Lines from the listing that hold the string "computer" are what you should return.

* [SUPPLIED RECORDS]
::::

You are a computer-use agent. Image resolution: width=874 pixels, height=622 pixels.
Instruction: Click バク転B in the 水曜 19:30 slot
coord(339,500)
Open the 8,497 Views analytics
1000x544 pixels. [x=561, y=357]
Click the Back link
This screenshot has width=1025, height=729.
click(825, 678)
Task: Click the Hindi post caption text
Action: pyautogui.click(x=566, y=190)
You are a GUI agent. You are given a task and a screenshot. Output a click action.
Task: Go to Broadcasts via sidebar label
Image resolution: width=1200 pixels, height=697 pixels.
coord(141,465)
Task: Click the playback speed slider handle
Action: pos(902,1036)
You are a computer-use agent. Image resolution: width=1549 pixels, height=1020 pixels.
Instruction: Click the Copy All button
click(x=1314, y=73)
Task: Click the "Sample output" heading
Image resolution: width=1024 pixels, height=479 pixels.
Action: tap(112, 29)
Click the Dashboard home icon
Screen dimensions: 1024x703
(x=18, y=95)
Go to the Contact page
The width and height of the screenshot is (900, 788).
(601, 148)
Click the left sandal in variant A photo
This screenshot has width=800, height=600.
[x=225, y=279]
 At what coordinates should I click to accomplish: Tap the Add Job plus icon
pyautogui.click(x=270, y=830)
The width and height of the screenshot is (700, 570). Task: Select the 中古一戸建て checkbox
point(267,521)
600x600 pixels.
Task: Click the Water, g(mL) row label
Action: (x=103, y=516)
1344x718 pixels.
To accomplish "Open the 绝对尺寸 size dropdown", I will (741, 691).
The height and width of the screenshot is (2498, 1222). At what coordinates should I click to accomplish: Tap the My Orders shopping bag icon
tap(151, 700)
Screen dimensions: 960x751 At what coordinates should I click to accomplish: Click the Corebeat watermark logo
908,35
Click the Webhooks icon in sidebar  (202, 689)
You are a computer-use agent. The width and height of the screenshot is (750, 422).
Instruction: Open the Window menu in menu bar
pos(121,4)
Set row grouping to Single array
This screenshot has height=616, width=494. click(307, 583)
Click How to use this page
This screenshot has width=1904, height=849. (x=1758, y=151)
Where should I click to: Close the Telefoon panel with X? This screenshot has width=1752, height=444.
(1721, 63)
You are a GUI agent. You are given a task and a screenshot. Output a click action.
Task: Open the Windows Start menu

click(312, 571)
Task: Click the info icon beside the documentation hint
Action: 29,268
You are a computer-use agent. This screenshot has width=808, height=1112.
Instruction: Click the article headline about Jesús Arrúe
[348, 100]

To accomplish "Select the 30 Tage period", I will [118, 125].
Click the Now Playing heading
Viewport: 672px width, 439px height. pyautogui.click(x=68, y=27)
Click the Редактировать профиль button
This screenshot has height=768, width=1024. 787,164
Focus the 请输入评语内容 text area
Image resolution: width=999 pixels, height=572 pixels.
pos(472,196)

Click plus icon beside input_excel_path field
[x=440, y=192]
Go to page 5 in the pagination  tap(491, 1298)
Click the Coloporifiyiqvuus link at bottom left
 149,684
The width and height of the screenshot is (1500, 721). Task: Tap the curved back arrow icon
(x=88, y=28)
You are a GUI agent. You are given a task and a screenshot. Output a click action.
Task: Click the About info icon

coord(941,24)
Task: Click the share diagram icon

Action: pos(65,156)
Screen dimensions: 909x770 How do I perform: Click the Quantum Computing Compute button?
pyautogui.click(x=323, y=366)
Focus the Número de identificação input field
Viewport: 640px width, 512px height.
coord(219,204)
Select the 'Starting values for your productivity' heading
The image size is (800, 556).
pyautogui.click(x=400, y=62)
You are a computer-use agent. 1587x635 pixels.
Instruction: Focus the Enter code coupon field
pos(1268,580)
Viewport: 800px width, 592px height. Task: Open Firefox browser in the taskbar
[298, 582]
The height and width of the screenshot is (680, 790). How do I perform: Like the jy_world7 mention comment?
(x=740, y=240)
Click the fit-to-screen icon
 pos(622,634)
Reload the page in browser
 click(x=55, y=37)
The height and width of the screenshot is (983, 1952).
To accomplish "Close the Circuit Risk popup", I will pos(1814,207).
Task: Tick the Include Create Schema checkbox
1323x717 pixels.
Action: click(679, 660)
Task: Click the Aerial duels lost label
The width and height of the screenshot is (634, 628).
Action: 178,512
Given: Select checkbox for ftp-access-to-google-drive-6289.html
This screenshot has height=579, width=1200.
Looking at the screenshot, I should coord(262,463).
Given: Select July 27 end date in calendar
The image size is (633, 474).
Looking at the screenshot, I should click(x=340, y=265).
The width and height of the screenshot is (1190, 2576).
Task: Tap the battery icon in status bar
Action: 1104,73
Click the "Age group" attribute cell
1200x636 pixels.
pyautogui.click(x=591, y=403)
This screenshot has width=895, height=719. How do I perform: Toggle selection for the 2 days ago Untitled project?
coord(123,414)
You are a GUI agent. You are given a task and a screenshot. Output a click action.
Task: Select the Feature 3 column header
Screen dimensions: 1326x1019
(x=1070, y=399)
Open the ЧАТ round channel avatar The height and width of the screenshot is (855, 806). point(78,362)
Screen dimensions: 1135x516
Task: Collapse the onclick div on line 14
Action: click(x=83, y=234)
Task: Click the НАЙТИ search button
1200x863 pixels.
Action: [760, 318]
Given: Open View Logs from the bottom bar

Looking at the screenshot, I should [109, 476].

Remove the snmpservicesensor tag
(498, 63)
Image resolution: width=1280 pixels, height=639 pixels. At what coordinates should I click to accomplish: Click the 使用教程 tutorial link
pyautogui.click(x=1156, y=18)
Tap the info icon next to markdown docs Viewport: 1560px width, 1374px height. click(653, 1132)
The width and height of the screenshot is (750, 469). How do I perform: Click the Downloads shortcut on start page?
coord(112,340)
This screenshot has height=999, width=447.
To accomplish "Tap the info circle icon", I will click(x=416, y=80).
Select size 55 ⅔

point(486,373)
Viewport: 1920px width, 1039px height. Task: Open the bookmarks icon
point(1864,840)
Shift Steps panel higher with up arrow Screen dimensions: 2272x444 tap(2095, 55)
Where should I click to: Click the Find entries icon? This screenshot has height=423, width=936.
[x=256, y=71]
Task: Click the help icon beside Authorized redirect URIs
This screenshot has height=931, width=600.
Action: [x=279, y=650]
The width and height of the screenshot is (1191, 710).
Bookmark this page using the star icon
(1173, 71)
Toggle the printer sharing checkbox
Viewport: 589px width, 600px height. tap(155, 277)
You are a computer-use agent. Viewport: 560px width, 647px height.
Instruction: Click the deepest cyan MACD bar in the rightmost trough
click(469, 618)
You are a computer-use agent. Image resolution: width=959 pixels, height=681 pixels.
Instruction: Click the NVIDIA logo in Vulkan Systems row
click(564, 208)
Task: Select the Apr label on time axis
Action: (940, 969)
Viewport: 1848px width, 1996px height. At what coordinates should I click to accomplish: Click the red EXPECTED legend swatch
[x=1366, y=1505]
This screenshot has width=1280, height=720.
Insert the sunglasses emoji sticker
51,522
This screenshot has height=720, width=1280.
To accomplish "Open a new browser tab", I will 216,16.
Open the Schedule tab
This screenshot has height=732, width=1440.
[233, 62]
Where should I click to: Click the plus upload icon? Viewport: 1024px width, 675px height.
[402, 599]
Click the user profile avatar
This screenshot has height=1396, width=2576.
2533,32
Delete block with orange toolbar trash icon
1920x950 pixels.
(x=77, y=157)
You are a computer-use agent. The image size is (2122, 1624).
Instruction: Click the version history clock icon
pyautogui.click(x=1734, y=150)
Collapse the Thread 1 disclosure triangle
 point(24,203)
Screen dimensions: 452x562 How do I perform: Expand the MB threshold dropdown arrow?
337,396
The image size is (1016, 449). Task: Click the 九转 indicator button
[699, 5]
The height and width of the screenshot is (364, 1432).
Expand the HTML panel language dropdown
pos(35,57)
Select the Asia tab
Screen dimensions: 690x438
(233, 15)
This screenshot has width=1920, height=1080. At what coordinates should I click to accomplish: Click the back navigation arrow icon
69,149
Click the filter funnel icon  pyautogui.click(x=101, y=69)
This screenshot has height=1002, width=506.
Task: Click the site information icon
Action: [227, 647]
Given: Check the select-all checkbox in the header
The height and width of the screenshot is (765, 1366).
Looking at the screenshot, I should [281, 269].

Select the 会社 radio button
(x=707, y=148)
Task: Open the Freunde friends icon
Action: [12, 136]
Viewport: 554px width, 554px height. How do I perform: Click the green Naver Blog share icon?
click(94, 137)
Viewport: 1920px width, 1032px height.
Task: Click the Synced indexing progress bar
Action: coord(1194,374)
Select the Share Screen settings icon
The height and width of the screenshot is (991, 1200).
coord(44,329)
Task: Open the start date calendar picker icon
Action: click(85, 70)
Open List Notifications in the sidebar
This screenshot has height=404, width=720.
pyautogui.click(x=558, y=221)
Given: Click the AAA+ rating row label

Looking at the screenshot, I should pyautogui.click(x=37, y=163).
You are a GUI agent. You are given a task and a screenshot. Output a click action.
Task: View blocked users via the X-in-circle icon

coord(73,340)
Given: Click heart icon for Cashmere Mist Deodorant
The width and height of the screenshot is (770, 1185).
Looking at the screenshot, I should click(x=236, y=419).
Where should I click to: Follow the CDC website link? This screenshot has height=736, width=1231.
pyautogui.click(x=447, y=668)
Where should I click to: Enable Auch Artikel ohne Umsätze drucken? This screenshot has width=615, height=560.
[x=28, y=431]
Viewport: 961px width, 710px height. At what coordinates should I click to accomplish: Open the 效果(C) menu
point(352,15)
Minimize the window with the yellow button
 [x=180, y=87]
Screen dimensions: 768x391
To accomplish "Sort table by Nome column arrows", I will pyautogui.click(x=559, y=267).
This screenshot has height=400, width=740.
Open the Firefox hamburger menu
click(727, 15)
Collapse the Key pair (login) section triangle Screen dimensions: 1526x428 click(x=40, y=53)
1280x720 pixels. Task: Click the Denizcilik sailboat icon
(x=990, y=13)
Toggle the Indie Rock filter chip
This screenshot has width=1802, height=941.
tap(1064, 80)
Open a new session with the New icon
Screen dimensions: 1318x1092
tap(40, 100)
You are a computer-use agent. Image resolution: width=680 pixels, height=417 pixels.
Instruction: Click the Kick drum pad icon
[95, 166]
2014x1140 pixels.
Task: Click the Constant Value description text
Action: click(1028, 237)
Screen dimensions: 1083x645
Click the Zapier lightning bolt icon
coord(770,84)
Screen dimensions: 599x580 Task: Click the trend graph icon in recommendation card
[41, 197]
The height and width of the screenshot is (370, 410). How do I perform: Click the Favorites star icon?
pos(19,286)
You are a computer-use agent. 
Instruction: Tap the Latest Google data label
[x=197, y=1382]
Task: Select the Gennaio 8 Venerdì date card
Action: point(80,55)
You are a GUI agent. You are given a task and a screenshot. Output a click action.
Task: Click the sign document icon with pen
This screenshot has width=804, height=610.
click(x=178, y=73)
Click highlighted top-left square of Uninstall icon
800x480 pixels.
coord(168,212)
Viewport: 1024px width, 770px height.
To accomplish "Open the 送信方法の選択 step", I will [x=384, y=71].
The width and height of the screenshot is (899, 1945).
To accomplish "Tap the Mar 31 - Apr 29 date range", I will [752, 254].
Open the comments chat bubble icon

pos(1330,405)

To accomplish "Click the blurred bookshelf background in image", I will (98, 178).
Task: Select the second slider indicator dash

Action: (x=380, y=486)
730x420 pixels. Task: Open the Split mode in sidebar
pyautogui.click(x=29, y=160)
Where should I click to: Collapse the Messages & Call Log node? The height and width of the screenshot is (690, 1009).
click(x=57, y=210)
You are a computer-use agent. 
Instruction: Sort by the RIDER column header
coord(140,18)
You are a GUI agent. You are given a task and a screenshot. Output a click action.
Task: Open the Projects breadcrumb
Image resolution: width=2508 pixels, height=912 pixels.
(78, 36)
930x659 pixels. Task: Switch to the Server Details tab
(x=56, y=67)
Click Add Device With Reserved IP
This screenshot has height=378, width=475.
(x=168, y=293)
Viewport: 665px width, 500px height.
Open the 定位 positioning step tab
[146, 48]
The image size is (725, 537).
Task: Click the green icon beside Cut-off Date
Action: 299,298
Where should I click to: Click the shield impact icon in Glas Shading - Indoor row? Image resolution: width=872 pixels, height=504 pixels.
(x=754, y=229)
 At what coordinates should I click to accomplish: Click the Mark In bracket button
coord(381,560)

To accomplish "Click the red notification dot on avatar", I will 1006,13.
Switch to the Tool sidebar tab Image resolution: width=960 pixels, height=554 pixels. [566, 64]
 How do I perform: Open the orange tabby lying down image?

::::

* [TASK SOLUTION]
You are a computer-use agent. Image resolution: width=874 pixels, height=622 pixels.
You are a computer-use agent. Image resolution: width=1549 pixels, height=1020 pixels.
You are a computer-use agent. The width and height of the screenshot is (750, 422).
You are a computer-use agent. This screenshot has width=808, height=1112.
You are a computer-use agent. 1587x635 pixels.
You are a computer-use agent. Viewport: 560px width, 647px height.
You are a computer-use agent. Image resolution: width=959 pixels, height=681 pixels.
You are a computer-use agent. The image size is (2122, 1624).
You are a computer-use agent. Image resolution: width=680 pixels, height=417 pixels.
You are a computer-use agent. 
You are a computer-use agent. 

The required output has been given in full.